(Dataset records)

◇ ◇ ◇ ◇ ◇

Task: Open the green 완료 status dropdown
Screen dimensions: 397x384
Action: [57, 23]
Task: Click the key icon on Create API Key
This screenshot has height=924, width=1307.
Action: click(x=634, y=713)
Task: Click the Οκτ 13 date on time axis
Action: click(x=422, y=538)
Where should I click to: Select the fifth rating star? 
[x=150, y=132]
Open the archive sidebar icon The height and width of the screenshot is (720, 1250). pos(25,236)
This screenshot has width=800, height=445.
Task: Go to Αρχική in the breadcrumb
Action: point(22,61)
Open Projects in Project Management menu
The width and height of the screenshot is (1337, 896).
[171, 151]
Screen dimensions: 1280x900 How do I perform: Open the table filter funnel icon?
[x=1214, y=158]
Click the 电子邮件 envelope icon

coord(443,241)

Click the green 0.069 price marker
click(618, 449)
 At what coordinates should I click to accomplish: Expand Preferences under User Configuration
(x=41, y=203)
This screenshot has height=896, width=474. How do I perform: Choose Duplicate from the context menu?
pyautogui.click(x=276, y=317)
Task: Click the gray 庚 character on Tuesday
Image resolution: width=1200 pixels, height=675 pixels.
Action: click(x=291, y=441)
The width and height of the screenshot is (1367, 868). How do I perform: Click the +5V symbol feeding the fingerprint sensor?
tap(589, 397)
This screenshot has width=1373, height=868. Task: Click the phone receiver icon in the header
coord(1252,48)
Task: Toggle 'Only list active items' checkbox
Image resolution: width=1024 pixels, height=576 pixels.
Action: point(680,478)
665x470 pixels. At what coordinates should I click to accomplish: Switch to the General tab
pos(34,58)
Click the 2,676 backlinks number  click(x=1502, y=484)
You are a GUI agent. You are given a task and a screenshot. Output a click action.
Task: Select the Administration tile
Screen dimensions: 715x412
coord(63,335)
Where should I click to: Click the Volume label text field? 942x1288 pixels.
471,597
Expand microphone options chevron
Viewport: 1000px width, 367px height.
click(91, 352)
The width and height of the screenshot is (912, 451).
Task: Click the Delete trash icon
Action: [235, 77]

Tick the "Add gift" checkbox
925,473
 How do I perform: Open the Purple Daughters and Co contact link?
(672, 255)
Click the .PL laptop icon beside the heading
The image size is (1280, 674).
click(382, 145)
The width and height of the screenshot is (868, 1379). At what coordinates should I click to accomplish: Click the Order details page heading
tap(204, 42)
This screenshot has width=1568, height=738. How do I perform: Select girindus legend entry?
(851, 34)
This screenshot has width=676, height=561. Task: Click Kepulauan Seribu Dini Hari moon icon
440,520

◇ ◇ ◇ ◇ ◇

• [To do] Each entry above should be written again exactly.

• [Written response]
Task: Open the green 완료 status dropdown
Screen dimensions: 397x384
Action: [57, 23]
Task: Click the key icon on Create API Key
This screenshot has height=924, width=1307.
Action: click(x=634, y=713)
Task: Click the Οκτ 13 date on time axis
Action: click(x=422, y=538)
Where should I click to: Select the fifth rating star? 
[x=150, y=132]
Open the archive sidebar icon The height and width of the screenshot is (720, 1250). pos(25,236)
This screenshot has width=800, height=445.
Task: Go to Αρχική in the breadcrumb
Action: point(22,61)
Open Projects in Project Management menu
The width and height of the screenshot is (1337, 896).
[171, 151]
Screen dimensions: 1280x900 How do I perform: Open the table filter funnel icon?
[x=1214, y=158]
Click the 电子邮件 envelope icon

coord(443,241)

Click the green 0.069 price marker
click(618, 449)
 At what coordinates should I click to accomplish: Expand Preferences under User Configuration
(x=41, y=203)
This screenshot has height=896, width=474. How do I perform: Choose Duplicate from the context menu?
pyautogui.click(x=276, y=317)
Task: Click the gray 庚 character on Tuesday
Image resolution: width=1200 pixels, height=675 pixels.
Action: click(x=291, y=441)
The width and height of the screenshot is (1367, 868). How do I perform: Click the +5V symbol feeding the fingerprint sensor?
tap(589, 397)
This screenshot has width=1373, height=868. Task: Click the phone receiver icon in the header
coord(1252,48)
Task: Toggle 'Only list active items' checkbox
Image resolution: width=1024 pixels, height=576 pixels.
Action: point(680,478)
665x470 pixels. At what coordinates should I click to accomplish: Switch to the General tab
pos(34,58)
Click the 2,676 backlinks number  click(x=1502, y=484)
You are a GUI agent. You are given a task and a screenshot. Output a click action.
Task: Select the Administration tile
Screen dimensions: 715x412
coord(63,335)
Where should I click to: Click the Volume label text field? 942x1288 pixels.
471,597
Expand microphone options chevron
Viewport: 1000px width, 367px height.
click(91, 352)
The width and height of the screenshot is (912, 451).
Task: Click the Delete trash icon
Action: [235, 77]

Tick the "Add gift" checkbox
925,473
 How do I perform: Open the Purple Daughters and Co contact link?
(672, 255)
Click the .PL laptop icon beside the heading
The image size is (1280, 674).
click(382, 145)
The width and height of the screenshot is (868, 1379). At what coordinates should I click to accomplish: Click the Order details page heading
tap(204, 42)
This screenshot has width=1568, height=738. How do I perform: Select girindus legend entry?
(851, 34)
This screenshot has width=676, height=561. Task: Click Kepulauan Seribu Dini Hari moon icon
440,520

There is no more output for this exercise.